Dilemmas about the peacebuilders' relationship to the community and to each other

  1. What are the specific challenges of working as a peacebuilder in a cultural context other than our own? What are the benefits of working in this "outsider" role? What are the power dynamics that inscribe your relationship with the community? Are they constructive and conducive to reconciliation work, or divisive? How might those dynamics be meaningfully acknowledged and, if necessary, transformed?
  2. What are the specific challenges of working as a peacebuilder inside our own cultural contexts? What are the dilemmas that arise when we are both facilitator of and participant in a reconciliation process? How do our positions in the race, gender, class and cultural dynamics of the society affect our roles as facilitators of the process?
  3. For peacebuilders working in collaboration: what are the power dynamics within our teams? Are the dynamics of the conflict area (or of any other cultural, national, or global conflict) in some way insinuating themselves into the team relationships? How are the relationships within our teams affecting the community in which you are working? Do we have a platform for communication with each other and for reflecting on our working relationship?
  4. As peacebuilders, how do we balance the imperative to be flexible about what reconciliation practices might look like with a strong belief in certain defining features of reconciliation-for example, that past injustices must be addressed? How do we ensure that the practices in a reconciliation process have been chosen by and are meaningful for the people whose lives are at the center of the process, while also ensuring that the process goes deep and accomplishes reconciliation's difficult tasks?

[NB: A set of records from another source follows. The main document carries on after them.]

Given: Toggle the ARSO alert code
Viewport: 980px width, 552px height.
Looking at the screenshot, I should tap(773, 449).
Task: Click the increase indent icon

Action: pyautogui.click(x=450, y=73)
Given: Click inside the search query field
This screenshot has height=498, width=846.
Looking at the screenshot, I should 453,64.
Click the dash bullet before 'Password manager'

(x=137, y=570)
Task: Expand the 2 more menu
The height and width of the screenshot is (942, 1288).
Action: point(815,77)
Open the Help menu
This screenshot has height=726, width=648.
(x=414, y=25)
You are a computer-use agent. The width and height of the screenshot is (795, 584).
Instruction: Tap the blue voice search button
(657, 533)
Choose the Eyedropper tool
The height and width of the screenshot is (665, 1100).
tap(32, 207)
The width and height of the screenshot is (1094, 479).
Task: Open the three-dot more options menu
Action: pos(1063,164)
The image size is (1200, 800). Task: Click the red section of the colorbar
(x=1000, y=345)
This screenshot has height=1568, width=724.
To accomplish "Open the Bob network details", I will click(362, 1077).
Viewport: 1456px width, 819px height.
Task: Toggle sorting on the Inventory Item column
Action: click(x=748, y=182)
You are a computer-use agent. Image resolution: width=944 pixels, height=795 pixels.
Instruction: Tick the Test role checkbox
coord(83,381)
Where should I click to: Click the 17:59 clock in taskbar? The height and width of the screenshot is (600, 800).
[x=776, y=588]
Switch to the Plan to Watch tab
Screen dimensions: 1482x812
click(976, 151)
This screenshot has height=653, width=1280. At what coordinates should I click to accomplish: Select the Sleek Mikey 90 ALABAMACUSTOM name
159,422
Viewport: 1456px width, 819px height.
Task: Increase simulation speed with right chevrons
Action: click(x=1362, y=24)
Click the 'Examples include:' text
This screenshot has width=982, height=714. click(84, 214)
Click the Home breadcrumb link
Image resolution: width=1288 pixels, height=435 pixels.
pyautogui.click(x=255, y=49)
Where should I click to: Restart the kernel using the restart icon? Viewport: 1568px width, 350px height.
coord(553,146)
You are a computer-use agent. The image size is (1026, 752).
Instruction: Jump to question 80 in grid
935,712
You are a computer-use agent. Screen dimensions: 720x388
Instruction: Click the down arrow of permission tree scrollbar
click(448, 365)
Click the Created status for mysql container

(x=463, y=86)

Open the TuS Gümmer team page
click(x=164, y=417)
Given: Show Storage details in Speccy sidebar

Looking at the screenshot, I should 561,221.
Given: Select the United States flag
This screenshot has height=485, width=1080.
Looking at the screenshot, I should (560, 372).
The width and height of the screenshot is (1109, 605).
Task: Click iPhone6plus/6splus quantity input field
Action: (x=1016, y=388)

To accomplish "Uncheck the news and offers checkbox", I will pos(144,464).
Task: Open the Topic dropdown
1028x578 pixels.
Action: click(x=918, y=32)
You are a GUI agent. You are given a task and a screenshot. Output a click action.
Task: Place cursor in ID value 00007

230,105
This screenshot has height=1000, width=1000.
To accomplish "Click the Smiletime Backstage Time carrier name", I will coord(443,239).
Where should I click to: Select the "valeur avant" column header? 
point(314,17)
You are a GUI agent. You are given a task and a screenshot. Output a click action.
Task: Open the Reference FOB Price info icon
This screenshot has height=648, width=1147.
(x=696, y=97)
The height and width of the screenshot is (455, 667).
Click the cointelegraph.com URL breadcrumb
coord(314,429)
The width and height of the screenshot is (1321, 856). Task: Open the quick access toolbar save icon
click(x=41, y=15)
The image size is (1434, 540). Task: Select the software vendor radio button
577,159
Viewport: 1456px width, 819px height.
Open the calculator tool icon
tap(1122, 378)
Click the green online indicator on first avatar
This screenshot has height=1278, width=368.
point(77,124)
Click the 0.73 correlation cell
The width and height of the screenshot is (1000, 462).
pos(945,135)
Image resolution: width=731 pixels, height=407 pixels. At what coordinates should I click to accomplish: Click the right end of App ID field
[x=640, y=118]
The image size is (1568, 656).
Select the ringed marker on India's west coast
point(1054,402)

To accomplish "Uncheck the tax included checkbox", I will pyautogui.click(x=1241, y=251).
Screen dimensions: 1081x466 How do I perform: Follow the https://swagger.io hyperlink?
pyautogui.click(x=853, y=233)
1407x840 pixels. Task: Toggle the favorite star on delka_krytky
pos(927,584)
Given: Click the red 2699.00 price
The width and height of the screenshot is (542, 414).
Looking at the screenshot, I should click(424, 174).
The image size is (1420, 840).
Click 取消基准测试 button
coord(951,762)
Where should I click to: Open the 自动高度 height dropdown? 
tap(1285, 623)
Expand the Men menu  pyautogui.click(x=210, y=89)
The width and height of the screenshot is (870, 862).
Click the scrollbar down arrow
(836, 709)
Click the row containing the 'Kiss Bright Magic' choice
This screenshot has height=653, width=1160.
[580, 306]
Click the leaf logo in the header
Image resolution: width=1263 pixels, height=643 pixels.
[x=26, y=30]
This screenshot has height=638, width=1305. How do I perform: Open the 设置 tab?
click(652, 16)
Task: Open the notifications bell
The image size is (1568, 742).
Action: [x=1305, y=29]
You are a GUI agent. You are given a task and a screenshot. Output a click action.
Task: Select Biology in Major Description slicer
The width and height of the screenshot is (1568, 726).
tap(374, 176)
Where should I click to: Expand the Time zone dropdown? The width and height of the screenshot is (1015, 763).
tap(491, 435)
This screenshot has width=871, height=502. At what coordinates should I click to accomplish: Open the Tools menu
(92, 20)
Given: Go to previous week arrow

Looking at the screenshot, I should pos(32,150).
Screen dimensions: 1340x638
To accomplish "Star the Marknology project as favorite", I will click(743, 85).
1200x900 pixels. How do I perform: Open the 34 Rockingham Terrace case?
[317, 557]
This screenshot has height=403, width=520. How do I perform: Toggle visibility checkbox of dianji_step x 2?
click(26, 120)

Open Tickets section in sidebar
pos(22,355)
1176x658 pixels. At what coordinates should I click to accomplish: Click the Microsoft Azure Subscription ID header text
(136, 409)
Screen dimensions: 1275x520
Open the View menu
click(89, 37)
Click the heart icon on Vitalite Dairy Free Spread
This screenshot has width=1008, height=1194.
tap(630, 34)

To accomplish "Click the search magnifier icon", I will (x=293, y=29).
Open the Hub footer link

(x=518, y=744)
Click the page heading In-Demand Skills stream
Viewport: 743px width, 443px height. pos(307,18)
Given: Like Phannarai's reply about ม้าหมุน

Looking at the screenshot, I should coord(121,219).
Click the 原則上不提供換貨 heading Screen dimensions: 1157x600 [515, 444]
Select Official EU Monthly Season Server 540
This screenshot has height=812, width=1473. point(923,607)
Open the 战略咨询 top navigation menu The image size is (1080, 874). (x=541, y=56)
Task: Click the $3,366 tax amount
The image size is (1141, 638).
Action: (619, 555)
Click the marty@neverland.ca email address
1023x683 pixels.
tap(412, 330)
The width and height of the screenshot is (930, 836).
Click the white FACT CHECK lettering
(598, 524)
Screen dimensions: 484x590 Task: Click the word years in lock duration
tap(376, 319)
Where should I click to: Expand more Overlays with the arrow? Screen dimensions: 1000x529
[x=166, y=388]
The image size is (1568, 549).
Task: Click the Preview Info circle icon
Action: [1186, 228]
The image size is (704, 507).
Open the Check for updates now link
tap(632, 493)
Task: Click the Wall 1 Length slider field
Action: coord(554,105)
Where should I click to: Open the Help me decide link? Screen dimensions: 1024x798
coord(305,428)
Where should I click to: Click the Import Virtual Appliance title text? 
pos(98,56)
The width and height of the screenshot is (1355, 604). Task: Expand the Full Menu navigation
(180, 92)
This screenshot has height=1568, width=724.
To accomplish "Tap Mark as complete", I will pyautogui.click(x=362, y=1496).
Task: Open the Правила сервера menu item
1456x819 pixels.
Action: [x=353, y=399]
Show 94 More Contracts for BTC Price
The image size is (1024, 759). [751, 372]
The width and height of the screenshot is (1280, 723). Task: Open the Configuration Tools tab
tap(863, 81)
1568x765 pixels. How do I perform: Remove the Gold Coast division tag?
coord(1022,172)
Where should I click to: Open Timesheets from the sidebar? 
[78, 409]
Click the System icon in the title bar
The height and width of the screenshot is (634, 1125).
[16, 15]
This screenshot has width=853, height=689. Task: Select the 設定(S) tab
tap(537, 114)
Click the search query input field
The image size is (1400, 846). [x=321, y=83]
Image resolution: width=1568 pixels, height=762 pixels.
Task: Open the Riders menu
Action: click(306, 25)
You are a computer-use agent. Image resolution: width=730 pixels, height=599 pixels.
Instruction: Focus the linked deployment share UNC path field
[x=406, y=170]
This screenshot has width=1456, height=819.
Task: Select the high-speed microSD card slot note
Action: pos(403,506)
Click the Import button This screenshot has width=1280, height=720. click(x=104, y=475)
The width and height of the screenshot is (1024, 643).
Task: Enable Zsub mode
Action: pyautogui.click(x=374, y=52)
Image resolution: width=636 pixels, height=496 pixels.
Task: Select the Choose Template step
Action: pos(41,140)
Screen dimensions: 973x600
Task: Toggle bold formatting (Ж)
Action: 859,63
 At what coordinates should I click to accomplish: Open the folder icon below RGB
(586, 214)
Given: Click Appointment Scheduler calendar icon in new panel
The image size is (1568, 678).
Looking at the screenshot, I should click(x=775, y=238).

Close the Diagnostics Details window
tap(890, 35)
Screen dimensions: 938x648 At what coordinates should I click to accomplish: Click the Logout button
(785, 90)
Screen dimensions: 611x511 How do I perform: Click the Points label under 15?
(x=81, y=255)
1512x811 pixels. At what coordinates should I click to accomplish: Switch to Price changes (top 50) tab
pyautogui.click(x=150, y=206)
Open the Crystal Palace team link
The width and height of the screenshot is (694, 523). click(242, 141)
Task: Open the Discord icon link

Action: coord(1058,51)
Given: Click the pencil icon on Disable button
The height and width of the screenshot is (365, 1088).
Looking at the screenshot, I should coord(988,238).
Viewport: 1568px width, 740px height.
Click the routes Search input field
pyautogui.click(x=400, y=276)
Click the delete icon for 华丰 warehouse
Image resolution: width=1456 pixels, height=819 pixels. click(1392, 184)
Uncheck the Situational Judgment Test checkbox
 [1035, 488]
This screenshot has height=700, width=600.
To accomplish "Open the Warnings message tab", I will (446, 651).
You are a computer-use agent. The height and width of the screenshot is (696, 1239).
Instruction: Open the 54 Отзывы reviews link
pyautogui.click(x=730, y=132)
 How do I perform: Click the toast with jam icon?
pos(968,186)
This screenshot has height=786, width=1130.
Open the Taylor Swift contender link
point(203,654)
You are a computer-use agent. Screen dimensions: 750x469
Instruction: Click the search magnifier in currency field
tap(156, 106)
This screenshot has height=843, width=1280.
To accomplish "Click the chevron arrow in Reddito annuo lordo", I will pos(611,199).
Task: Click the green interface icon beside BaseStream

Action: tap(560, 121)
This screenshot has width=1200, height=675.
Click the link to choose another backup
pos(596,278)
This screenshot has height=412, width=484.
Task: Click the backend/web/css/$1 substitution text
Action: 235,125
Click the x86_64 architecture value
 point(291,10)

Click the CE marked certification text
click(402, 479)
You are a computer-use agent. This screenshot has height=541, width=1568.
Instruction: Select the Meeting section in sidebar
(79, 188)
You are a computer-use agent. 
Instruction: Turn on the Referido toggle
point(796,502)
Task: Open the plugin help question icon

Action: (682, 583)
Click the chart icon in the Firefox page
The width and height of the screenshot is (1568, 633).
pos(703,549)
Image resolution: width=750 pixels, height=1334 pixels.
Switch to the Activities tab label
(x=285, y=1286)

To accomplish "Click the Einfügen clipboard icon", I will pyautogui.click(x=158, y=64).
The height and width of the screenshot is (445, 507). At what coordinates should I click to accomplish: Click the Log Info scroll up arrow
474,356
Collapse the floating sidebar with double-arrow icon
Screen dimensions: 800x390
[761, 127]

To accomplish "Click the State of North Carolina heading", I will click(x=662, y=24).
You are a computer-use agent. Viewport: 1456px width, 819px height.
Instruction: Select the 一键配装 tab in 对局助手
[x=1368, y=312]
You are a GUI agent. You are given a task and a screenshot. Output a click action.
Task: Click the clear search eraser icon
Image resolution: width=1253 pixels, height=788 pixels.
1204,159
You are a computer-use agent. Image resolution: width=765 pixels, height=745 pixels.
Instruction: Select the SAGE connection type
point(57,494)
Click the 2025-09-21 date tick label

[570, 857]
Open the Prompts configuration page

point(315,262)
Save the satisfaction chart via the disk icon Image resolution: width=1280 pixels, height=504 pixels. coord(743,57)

Questions about crafting, administrating and assessing the work of reconciliation

  1. Can we craft reconciliation initiatives that both affect people deeply and affect a great number of people? How can the reach of reconciliation work be extended, the impact Questions for Reflection Synthesis 3 broadened, without sacrificing the intimacy and the patient relationship-building that is the essence of the work?
  2. How can we best assess the effectiveness and the impact of peacebuilding work? What are the criteria for success in a reconciliation process? How we you know if our initiatives are working and not causing harm?
  3. Are the non-profit organizations, community centers, fellowship programs and other institutions that facilitate and sponsor reconciliation initiatives being run in ways that reflect the values and requirements of reconciliation? What might reconciliation-based organizational structures look like? What are the difficulties of running institutions and programs this way? What are the benefits?
  4. How do we choose who to invite to the table to participate in reconciliation processes? In post-colonial regions, where colonial powers established patterns that gave rise to ethnic conflicts, what role should those powers play in contemplating reconciliation processes? How can they be supported to acknowledge the harms to which they have contributed?

Questions about integrating reconciliation work into the rest of life

  1. In our work as peacebuilders, do we see people incorporating the powerful learning essential for reconciliation-learning that might take place through engagement with culture and the arts, for example-into their daily lives? What kind of work might help a drummer, for example, feel the peace, equanimity, and unity that he feels while drumming in more areas of his life?
  2. How does the broader national and global climate in which we work affect grassroots efforts at and individual attitudes toward reconciliation? How does this larger picture affect our choices about the reconciliation process? How might we create a safe space where reconciliation work can take hold without creating a "bubble," an unrealistic escape from the rest of society and its problems?